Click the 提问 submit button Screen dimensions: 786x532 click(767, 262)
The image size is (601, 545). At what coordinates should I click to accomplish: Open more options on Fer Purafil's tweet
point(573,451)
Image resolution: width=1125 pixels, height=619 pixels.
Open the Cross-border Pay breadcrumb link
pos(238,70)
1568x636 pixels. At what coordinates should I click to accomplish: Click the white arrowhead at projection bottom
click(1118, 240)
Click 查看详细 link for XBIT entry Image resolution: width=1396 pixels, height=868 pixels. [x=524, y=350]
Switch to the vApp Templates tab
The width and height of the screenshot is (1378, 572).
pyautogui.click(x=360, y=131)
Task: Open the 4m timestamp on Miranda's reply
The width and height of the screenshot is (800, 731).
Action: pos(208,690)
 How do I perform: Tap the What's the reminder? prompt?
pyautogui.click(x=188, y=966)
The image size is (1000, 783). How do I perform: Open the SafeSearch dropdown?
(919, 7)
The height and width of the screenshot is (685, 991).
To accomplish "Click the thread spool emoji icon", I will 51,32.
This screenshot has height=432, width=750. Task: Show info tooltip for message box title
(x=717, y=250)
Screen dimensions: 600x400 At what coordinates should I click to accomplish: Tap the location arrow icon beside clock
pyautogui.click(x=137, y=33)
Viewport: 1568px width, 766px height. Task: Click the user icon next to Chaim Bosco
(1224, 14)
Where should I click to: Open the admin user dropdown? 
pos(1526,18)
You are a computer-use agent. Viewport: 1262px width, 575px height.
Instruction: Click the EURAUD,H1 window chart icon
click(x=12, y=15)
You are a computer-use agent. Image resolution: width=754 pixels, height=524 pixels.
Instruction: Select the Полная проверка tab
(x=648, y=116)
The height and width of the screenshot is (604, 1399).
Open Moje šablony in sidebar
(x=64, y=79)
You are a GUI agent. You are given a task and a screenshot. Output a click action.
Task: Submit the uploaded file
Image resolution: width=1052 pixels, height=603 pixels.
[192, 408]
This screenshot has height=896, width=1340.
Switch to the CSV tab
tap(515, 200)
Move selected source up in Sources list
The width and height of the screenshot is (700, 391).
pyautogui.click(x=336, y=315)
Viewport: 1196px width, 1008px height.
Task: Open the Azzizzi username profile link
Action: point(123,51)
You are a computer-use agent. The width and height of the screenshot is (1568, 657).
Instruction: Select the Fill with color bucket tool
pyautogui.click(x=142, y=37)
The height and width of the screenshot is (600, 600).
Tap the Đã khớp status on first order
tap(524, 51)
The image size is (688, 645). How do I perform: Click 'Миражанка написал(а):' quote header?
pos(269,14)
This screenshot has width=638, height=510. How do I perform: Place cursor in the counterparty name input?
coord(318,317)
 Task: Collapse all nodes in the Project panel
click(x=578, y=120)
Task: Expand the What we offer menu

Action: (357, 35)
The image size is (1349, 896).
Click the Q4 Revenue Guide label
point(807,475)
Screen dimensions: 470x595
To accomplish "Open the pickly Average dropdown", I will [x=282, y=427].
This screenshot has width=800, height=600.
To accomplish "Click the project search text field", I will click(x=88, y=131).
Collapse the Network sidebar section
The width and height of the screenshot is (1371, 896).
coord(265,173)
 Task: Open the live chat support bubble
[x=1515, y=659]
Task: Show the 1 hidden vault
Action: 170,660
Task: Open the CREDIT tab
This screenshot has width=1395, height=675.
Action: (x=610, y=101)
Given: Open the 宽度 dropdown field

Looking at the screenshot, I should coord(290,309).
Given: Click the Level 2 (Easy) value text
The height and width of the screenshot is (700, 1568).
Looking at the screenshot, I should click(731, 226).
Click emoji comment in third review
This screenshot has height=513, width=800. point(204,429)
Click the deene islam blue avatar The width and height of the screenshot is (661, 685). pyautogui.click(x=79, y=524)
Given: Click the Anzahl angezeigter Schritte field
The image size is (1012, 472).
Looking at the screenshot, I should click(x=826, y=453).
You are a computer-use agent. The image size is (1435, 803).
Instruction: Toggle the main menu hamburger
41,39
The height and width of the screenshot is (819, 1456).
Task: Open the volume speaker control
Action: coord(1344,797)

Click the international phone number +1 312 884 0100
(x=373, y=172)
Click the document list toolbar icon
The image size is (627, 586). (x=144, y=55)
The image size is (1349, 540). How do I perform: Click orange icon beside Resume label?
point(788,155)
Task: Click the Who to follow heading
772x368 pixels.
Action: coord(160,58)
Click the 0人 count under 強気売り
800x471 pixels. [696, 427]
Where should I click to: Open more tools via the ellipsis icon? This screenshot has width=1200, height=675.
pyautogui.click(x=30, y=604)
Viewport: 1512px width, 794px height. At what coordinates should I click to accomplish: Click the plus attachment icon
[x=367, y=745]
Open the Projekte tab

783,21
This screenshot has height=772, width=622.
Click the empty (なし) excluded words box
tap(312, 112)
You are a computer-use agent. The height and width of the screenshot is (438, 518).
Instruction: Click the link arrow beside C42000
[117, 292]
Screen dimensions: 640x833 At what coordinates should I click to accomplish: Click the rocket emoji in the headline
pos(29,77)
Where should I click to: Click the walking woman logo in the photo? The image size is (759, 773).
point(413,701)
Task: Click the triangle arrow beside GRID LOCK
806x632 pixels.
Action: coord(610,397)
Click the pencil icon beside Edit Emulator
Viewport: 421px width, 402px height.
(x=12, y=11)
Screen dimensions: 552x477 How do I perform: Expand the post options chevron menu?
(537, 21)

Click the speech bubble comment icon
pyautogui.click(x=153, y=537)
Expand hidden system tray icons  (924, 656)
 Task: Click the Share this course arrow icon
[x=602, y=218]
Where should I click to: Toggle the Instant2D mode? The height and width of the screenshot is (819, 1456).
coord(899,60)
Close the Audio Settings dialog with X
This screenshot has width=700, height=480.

┄┄┄┄┄┄

JOB:
Convert every line of the records above into a JSON list of strings, with one string per line and blank lines left out.

REPLY TO THE EXERCISE:
[
  "Click the 提问 submit button Screen dimensions: 786x532 click(767, 262)",
  "The image size is (601, 545). At what coordinates should I click to accomplish: Open more options on Fer Purafil's tweet",
  "point(573,451)",
  "Image resolution: width=1125 pixels, height=619 pixels.",
  "Open the Cross-border Pay breadcrumb link",
  "pos(238,70)",
  "1568x636 pixels. At what coordinates should I click to accomplish: Click the white arrowhead at projection bottom",
  "click(1118, 240)",
  "Click 查看详细 link for XBIT entry Image resolution: width=1396 pixels, height=868 pixels. [x=524, y=350]",
  "Switch to the vApp Templates tab",
  "The width and height of the screenshot is (1378, 572).",
  "pyautogui.click(x=360, y=131)",
  "Task: Open the 4m timestamp on Miranda's reply",
  "The width and height of the screenshot is (800, 731).",
  "Action: pos(208,690)",
  " How do I perform: Tap the What's the reminder? prompt?",
  "pyautogui.click(x=188, y=966)",
  "The image size is (1000, 783). How do I perform: Open the SafeSearch dropdown?",
  "(919, 7)",
  "The height and width of the screenshot is (685, 991).",
  "To accomplish \"Click the thread spool emoji icon\", I will 51,32.",
  "This screenshot has height=432, width=750. Task: Show info tooltip for message box title",
  "(x=717, y=250)",
  "Screen dimensions: 600x400 At what coordinates should I click to accomplish: Tap the location arrow icon beside clock",
  "pyautogui.click(x=137, y=33)",
  "Viewport: 1568px width, 766px height. Task: Click the user icon next to Chaim Bosco",
  "(1224, 14)",
  "Where should I click to: Open the admin user dropdown? ",
  "pos(1526,18)",
  "You are a computer-use agent. Viewport: 1262px width, 575px height.",
  "Instruction: Click the EURAUD,H1 window chart icon",
  "click(x=12, y=15)",
  "You are a computer-use agent. Image resolution: width=754 pixels, height=524 pixels.",
  "Instruction: Select the Полная проверка tab",
  "(x=648, y=116)",
  "The height and width of the screenshot is (604, 1399).",
  "Open Moje šablony in sidebar",
  "(x=64, y=79)",
  "You are a GUI agent. You are given a task and a screenshot. Output a click action.",
  "Task: Submit the uploaded file",
  "Image resolution: width=1052 pixels, height=603 pixels.",
  "[192, 408]",
  "This screenshot has height=896, width=1340.",
  "Switch to the CSV tab",
  "tap(515, 200)",
  "Move selected source up in Sources list",
  "The width and height of the screenshot is (700, 391).",
  "pyautogui.click(x=336, y=315)",
  "Viewport: 1196px width, 1008px height.",
  "Task: Open the Azzizzi username profile link",
  "Action: point(123,51)",
  "You are a computer-use agent. The width and height of the screenshot is (1568, 657).",
  "Instruction: Select the Fill with color bucket tool",
  "pyautogui.click(x=142, y=37)",
  "The height and width of the screenshot is (600, 600).",
  "Tap the Đã khớp status on first order",
  "tap(524, 51)",
  "The image size is (688, 645). How do I perform: Click 'Миражанка написал(а):' quote header?",
  "pos(269,14)",
  "This screenshot has width=638, height=510. How do I perform: Place cursor in the counterparty name input?",
  "coord(318,317)",
  " Task: Collapse all nodes in the Project panel",
  "click(x=578, y=120)",
  "Task: Expand the What we offer menu",
  "Action: (357, 35)",
  "The image size is (1349, 896).",
  "Click the Q4 Revenue Guide label",
  "point(807,475)",
  "Screen dimensions: 470x595",
  "To accomplish \"Open the pickly Average dropdown\", I will [x=282, y=427].",
  "This screenshot has width=800, height=600.",
  "To accomplish \"Click the project search text field\", I will click(x=88, y=131).",
  "Collapse the Network sidebar section",
  "The width and height of the screenshot is (1371, 896).",
  "coord(265,173)",
  " Task: Open the live chat support bubble",
  "[x=1515, y=659]",
  "Task: Show the 1 hidden vault",
  "Action: 170,660",
  "Task: Open the CREDIT tab",
  "This screenshot has width=1395, height=675.",
  "Action: (x=610, y=101)",
  "Given: Open the 宽度 dropdown field",
  "Looking at the screenshot, I should coord(290,309).",
  "Given: Click the Level 2 (Easy) value text",
  "The height and width of the screenshot is (700, 1568).",
  "Looking at the screenshot, I should click(731, 226).",
  "Click emoji comment in third review",
  "This screenshot has height=513, width=800. point(204,429)",
  "Click the deene islam blue avatar The width and height of the screenshot is (661, 685). pyautogui.click(x=79, y=524)",
  "Given: Click the Anzahl angezeigter Schritte field",
  "The image size is (1012, 472).",
  "Looking at the screenshot, I should click(x=826, y=453).",
  "You are a computer-use agent. The image size is (1435, 803).",
  "Instruction: Toggle the main menu hamburger",
  "41,39",
  "The height and width of the screenshot is (819, 1456).",
  "Task: Open the volume speaker control",
  "Action: coord(1344,797)",
  "Click the international phone number +1 312 884 0100",
  "(x=373, y=172)",
  "Click the document list toolbar icon",
  "The image size is (627, 586). (x=144, y=55)",
  "The image size is (1349, 540). How do I perform: Click orange icon beside Resume label?",
  "point(788,155)",
  "Task: Click the Who to follow heading",
  "772x368 pixels.",
  "Action: coord(160,58)",
  "Click the 0人 count under 強気売り",
  "800x471 pixels. [696, 427]",
  "Where should I click to: Open more tools via the ellipsis icon? This screenshot has width=1200, height=675.",
  "pyautogui.click(x=30, y=604)",
  "Viewport: 1512px width, 794px height. At what coordinates should I click to accomplish: Click the plus attachment icon",
  "[x=367, y=745]",
  "Open the Projekte tab",
  "783,21",
  "This screenshot has height=772, width=622.",
  "Click the empty (なし) excluded words box",
  "tap(312, 112)",
  "You are a computer-use agent. The height and width of the screenshot is (438, 518).",
  "Instruction: Click the link arrow beside C42000",
  "[117, 292]",
  "Screen dimensions: 640x833 At what coordinates should I click to accomplish: Click the rocket emoji in the headline",
  "pos(29,77)",
  "Where should I click to: Click the walking woman logo in the photo? The image size is (759, 773).",
  "point(413,701)",
  "Task: Click the triangle arrow beside GRID LOCK",
  "806x632 pixels.",
  "Action: coord(610,397)",
  "Click the pencil icon beside Edit Emulator",
  "Viewport: 421px width, 402px height.",
  "(x=12, y=11)",
  "Screen dimensions: 552x477 How do I perform: Expand the post options chevron menu?",
  "(537, 21)",
  "Click the speech bubble comment icon",
  "pyautogui.click(x=153, y=537)",
  "Expand hidden system tray icons  (924, 656)",
  " Task: Click the Share this course arrow icon",
  "[x=602, y=218]",
  "Where should I click to: Toggle the Instant2D mode? The height and width of the screenshot is (819, 1456).",
  "coord(899,60)",
  "Close the Audio Settings dialog with X",
  "This screenshot has width=700, height=480."
]